## Extracted entries
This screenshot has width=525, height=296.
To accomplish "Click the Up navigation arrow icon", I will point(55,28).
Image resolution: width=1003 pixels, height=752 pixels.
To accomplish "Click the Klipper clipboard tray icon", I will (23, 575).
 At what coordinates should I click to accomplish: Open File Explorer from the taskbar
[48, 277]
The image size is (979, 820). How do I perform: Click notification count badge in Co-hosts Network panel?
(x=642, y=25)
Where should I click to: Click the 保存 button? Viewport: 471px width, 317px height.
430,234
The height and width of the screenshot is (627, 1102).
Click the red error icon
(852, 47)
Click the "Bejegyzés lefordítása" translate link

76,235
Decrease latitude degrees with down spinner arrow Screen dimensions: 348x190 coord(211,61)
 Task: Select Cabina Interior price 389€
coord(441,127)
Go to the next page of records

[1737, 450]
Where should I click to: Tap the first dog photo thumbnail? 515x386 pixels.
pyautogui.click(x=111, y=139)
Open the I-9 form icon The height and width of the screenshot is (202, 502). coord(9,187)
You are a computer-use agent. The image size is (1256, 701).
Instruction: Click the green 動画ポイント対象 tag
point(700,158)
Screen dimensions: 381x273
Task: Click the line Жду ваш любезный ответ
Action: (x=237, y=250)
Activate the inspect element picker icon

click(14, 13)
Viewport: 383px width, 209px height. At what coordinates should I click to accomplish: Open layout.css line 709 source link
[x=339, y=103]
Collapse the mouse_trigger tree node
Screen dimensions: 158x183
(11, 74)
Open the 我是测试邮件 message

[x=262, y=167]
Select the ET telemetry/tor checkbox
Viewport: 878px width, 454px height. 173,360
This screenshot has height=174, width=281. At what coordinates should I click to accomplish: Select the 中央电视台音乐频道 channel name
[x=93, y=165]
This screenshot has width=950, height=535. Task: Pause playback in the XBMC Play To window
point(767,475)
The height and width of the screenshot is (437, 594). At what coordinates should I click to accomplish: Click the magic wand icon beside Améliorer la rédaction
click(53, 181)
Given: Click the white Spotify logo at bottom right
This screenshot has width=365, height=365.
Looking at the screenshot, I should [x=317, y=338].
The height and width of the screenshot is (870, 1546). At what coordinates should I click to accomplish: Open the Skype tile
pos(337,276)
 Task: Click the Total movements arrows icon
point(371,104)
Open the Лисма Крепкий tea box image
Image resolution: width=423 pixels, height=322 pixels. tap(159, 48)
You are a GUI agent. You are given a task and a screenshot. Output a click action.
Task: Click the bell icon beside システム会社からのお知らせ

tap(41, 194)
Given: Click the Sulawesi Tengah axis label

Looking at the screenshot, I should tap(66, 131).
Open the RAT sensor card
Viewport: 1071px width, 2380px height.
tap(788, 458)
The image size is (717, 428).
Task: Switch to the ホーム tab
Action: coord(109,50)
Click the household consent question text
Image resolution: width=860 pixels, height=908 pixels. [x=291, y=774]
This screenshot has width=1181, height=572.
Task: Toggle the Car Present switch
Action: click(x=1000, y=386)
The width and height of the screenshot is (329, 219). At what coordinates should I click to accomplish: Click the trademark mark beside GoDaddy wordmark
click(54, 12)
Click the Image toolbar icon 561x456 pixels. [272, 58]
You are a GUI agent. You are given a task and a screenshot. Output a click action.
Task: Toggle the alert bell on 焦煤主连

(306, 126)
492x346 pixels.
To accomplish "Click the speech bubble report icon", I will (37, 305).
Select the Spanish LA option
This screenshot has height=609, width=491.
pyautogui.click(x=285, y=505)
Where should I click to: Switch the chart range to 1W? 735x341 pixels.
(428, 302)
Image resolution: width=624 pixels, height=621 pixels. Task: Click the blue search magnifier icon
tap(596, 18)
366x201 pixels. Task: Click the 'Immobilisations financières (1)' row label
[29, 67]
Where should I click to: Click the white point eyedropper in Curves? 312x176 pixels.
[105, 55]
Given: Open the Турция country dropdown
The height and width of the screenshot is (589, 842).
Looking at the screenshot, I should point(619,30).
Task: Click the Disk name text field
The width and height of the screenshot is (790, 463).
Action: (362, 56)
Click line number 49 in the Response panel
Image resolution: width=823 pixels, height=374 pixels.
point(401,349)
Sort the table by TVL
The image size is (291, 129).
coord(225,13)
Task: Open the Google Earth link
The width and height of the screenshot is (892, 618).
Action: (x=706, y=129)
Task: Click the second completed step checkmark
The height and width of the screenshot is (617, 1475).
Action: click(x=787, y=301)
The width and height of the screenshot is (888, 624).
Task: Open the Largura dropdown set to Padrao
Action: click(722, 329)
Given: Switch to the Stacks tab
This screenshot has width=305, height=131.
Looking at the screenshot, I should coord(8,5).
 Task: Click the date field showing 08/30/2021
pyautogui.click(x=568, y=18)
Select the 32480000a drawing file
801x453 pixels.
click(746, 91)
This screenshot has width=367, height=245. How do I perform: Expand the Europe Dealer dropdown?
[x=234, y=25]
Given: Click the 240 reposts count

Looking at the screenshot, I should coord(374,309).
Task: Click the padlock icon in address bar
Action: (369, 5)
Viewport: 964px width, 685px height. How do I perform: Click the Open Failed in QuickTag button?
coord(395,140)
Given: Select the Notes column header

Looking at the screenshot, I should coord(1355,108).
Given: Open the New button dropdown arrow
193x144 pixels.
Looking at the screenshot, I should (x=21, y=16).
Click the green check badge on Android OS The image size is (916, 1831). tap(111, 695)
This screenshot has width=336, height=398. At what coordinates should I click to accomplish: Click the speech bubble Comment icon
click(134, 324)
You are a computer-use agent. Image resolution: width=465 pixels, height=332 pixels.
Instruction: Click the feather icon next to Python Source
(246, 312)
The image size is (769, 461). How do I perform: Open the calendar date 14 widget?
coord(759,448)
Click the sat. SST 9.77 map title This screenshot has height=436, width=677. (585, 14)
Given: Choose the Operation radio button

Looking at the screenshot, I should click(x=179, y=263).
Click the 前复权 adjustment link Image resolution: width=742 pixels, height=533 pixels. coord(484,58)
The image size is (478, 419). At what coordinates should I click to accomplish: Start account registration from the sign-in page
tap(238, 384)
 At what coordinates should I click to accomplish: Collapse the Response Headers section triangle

## Directions for this task
Please tally the lines of the entries that contain the string "computer" and reply with the count alone.

## Answer box
2